MARCOS CORREA/PRA portas fechadas. Ministro Ernesto Araújo, à direita, com Moro na reunião

 A reunião apontada pelo ex-ministro da Justiça Sergio Moro como uma das provas de tentativa de interferência do presidente Jair Bolsonaro na Polícia Federal (PF) não se restringiu a palavrões e pressões. Segundo interlocutores de Bolsonaro, um dos temas mais sensíveis foram as falas do ministro das Relações Exteriores, Ernesto Araújo, sobre a China. Araújo culpou o país asiático pela pandemia e apelidou a Covid-19 de “comunavírus”.

Participantes do encontro de 22 de abril relataram que o chanceler declarou, em alto e bom som, que o novo coronavírus é uma “coisa da China”, com o propósito de dominar outras nações.
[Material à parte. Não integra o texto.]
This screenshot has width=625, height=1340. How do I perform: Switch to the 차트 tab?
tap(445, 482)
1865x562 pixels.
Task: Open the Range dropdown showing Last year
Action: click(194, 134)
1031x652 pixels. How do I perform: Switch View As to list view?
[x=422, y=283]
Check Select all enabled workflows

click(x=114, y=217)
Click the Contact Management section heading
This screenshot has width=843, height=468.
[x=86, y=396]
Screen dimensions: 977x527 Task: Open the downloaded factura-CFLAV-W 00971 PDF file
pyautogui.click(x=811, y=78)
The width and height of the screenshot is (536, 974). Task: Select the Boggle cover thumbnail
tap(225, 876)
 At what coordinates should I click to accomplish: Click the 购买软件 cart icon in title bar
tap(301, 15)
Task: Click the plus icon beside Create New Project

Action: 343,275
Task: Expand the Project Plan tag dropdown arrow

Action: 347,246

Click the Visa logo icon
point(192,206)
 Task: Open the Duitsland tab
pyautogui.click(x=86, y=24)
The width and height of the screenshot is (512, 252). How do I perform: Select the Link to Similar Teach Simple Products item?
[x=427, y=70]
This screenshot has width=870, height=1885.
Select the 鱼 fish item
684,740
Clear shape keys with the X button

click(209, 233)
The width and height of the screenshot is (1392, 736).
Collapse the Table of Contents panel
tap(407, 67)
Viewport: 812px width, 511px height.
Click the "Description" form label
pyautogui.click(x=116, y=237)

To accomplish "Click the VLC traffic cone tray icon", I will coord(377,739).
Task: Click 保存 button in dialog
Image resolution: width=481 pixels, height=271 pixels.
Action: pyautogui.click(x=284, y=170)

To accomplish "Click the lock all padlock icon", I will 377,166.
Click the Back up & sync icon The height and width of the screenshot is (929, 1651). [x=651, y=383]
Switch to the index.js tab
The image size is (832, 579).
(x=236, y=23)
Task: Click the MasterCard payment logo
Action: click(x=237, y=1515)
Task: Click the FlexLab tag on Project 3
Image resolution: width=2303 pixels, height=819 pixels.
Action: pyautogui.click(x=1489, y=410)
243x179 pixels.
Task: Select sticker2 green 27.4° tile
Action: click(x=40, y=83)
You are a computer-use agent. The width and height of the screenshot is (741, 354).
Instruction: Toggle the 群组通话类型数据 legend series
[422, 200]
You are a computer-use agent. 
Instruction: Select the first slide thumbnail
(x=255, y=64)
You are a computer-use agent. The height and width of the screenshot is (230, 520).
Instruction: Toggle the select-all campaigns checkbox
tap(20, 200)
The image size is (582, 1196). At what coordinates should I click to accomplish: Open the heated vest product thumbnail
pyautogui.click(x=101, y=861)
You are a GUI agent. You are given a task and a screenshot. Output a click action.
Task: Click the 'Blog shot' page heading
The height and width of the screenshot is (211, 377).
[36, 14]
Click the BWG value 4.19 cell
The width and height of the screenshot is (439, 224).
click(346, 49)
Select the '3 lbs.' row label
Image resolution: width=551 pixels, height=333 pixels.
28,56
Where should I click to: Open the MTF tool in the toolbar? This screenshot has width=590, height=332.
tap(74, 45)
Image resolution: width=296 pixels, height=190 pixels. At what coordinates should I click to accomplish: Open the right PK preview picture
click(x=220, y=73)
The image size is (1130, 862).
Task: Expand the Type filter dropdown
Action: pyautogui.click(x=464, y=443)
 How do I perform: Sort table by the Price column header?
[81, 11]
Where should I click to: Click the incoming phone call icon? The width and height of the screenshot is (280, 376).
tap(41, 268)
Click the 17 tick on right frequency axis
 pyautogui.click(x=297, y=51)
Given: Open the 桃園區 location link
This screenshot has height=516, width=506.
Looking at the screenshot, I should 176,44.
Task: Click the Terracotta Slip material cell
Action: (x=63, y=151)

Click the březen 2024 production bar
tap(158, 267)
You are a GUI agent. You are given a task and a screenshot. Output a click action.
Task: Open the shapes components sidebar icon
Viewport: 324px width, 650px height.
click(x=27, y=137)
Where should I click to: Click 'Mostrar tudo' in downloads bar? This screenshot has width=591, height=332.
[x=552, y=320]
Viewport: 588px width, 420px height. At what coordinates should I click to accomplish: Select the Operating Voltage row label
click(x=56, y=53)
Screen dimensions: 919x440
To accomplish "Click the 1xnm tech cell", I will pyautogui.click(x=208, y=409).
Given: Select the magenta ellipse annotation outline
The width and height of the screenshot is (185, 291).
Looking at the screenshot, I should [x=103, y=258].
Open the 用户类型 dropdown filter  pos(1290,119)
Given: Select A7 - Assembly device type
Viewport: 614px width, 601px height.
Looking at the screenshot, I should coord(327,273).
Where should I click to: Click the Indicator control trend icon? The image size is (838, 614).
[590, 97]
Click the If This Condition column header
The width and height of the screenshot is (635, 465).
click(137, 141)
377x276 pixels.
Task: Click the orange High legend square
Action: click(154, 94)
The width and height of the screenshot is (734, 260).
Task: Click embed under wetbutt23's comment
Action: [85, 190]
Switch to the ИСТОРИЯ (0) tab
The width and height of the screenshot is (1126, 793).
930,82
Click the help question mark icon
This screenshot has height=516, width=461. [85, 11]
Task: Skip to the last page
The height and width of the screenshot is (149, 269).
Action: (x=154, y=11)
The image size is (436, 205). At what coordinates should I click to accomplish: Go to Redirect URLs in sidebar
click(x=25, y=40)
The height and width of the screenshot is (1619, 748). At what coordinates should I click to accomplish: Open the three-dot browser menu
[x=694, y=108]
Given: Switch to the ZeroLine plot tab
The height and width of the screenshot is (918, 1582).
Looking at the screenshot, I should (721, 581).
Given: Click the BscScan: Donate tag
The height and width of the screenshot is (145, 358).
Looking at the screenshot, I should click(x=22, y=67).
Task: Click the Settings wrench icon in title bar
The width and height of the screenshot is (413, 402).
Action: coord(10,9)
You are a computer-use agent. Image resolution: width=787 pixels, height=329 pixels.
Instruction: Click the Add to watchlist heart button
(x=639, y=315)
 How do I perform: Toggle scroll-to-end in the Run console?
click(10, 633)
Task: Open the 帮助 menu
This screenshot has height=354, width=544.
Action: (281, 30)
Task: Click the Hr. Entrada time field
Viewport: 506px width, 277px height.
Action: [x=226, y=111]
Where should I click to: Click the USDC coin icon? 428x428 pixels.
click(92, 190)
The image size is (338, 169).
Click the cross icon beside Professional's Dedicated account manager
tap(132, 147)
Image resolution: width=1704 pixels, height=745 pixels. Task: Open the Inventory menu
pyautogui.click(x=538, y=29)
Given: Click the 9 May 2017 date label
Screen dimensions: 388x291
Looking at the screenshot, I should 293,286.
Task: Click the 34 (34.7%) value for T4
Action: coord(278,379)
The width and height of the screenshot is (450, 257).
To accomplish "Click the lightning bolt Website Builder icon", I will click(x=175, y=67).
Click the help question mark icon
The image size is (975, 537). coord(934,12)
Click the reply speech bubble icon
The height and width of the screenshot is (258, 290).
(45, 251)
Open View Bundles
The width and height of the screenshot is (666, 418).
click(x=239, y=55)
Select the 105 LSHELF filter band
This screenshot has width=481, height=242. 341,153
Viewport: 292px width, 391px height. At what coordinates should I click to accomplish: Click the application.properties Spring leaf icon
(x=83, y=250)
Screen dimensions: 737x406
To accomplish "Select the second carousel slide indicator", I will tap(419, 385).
Ao dar o apelido de “comunavírus” à Covid-19, o ministro deu uma gargalhada que, segundo presentes, foi acompanhada por Bolsonaro, dando sinais de que concorda com o ministro. Procurado, o ministro disse, por meio da assessoria de imprensa do Itamaraty, que “não tem nada a declarar”.

Antes da Advocacia-Geral da União (AGU) entregar o vídeo ao Supremo Tribunal Federal (STF), na sexta-feira passada, o órgão pediu que a Corte reconsiderasse a entrega da gravação, argumentando que, no referido encontro, “foram tratados assuntos potencialmente sensíveis e reservados de Estado, inclusive de Relações Exteriores, entre outros”.

Outro momento tenso do encontro, desta vez protagonizado por Bolsonaro e Moro, foi quando o presidente reclamou de uma nota de pesar divulgada pela Polícia Rodoviária Federal (PRF), instituição vinculada à pasta da Justiça. No comunicado, a PRF lamentou a morte de um funcionário por Covid-19. O presidente se queixou e disse, conforme relatos de quem estava no local, que a corporação deveria ter relacionado a causa da morte a “comorbidades” (como problemas cardíacos, imunidade baixa e pressão alta, por exemplo) e não ao novo coronavírus.

Autoridades que participaram do encontro relataram que Bolsonaro disse, aos gritos, que se não pudesse trocar o superintendente da PF no Rio, trocaria o então diretor-geral da PF, Maurício Valeixo, e, se não pudesse substituí-lo, demitiria o então ministro da Justiça, Sergio Moro. A ameaça de demissão foi revelada pelo GLOBO.

 DEPOIMENTO

O diretor-geral da Agência Brasileira de Inteligência (Abin), Alexandre Ramagem, visitou ontem Bolsonaro no Palácio da Alvorada, segundo o G1. O depoimento de Ramagem sobre as supostas tentativas de interferência de Bolsonaro na PF está marcado para hoje. Ele foi o nome escolhido para comandar a corporação no lugar de Valeixo, mas sua nomeação foi barrada pelo ministro Alexandre de Moraes, do STF.